As much as congressional Republicans would like to do otherwise, there are three reasons why they, collectively, will not seek to further politicize future Benghazi hearings in 2013.
First, the Obama administration has signaled it has no intention of allowing the tragic attack on the U.S. consulate that occurred in Benghazi on September 11 to metastasize into a political liability. Following rumors of UN Ambassador Susan Rice’s possible nomination for Secretary of State, the president responded first with a firm defense of Rice’s judgment and qualifications. Then, when it appeared that the nomination process would be bogged down due to Republican critiques of Rice’s statements on Benghazi, promptly announced that Senator John Kerry would be the administration’s nominee for the cabinet post.
It should be noted that Rice was never actually nominated by Obama . The “floating” of her name as a possible nominee should be seen as nothing more than an attempt by the administration at gauging how salient the Benghazi issue was to Republicans in Congress. By promptly shifting gears and nominating Kerry, Obama acted shrewdly in further burying the issue before it tainted his second term.
Second, by nominating Kerry to replace Hillary Clinton at State, Obama has ensured that its foreign policy will have an advocate that is both forceful of its objectives and commands the respect of Congress. A long-time member of the Senate Foreign Relations Committee and its current Chairman, Kerry’s knowledge and insight on foreign affairs run deep. He is an ideal candidate for this position, and most Republicans know this.
With respect to the tragedy in Benghazi, Kerry has proven to be a moderating influence on the Foreign Relations Committee’s several hearings on this issue. While acknowledging that the administration made mistakes in its handling of the aftermath of the Benghazi attack that left four Americans dead, Kerry has consistently shown little interest in allowing the hearings to devolve any further along partisan lines. His tenure as Secretary of State will provide the administration with a certain cover of credibility that will deter Congress, or at least the Senate Foreign Relations Committee — the one foreign relations committee that does matter in Congress — from further politicizing the issue of what happened in Benghazi going forward.

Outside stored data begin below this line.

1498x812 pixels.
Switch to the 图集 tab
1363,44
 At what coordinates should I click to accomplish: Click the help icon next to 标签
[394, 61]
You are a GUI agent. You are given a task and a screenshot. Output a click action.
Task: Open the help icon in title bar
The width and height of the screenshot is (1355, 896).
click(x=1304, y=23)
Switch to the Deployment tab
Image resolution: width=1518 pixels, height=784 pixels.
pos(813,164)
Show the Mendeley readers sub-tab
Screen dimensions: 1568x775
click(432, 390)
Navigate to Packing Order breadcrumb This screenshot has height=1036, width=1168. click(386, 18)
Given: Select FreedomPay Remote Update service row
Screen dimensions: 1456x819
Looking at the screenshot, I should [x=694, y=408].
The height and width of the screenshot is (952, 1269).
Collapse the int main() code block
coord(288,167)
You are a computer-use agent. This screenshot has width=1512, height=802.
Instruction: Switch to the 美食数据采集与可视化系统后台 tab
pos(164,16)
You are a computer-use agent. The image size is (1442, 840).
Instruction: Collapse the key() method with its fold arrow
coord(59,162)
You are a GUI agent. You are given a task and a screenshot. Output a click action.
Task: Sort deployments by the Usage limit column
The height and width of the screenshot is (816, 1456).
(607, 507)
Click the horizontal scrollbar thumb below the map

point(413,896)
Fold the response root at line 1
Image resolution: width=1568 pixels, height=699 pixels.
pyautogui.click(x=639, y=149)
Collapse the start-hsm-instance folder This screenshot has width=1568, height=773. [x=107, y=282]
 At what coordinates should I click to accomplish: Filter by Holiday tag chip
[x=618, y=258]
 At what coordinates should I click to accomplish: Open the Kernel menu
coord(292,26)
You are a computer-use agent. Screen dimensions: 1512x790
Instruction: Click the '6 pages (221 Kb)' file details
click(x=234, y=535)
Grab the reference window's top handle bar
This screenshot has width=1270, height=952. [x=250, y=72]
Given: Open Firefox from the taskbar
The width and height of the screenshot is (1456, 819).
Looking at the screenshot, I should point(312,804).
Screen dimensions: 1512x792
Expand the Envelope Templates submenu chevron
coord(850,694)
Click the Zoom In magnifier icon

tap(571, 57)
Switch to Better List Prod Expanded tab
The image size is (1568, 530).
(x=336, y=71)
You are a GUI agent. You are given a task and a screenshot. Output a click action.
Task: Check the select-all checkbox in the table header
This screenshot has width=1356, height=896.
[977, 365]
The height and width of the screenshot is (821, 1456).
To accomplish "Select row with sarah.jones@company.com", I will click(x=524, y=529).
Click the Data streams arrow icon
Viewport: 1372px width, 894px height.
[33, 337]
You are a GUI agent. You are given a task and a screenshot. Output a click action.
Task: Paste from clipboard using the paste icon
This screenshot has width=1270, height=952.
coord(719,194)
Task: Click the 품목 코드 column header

Third and lastly, timing is everything in politics, and the timing for a congressional witch-hunt on Benghazi could not be any worse. January 2013 will be a busy month politically: the new Congress will be sworn in on January 3, the president’s second inauguration is on January 20, issues such as the resolving of the fiscal cliff and, following the Newtown massacre, gun control will be at the forefront of our national discourse. As it currently stands, the GOP will have a difficult time playing defense when it comes to holding the line on taxes, spending, and protecting the Second Amendment. Launching a conspiratorially-tinged offensive on a popular president with a Democratic senate and more pressing issues at hand — an approach that was pursued for over a year as an election strategy with disastrous results — would be ill-advised in the extreme.
Following the political trouncing the GOP got this past November, I suspect the party leadership to be particularly risk-averse. There are simply too many other issues that will take priority over this. The administration clearly made mistakes in its handling of the attack in Benghazi. Yet, any attempt at pursuing a politicized investigation into the Benghazi affair would backfire, and I suspect the party leadership, in both the House and Senate, but particularly in the Senate, know this well.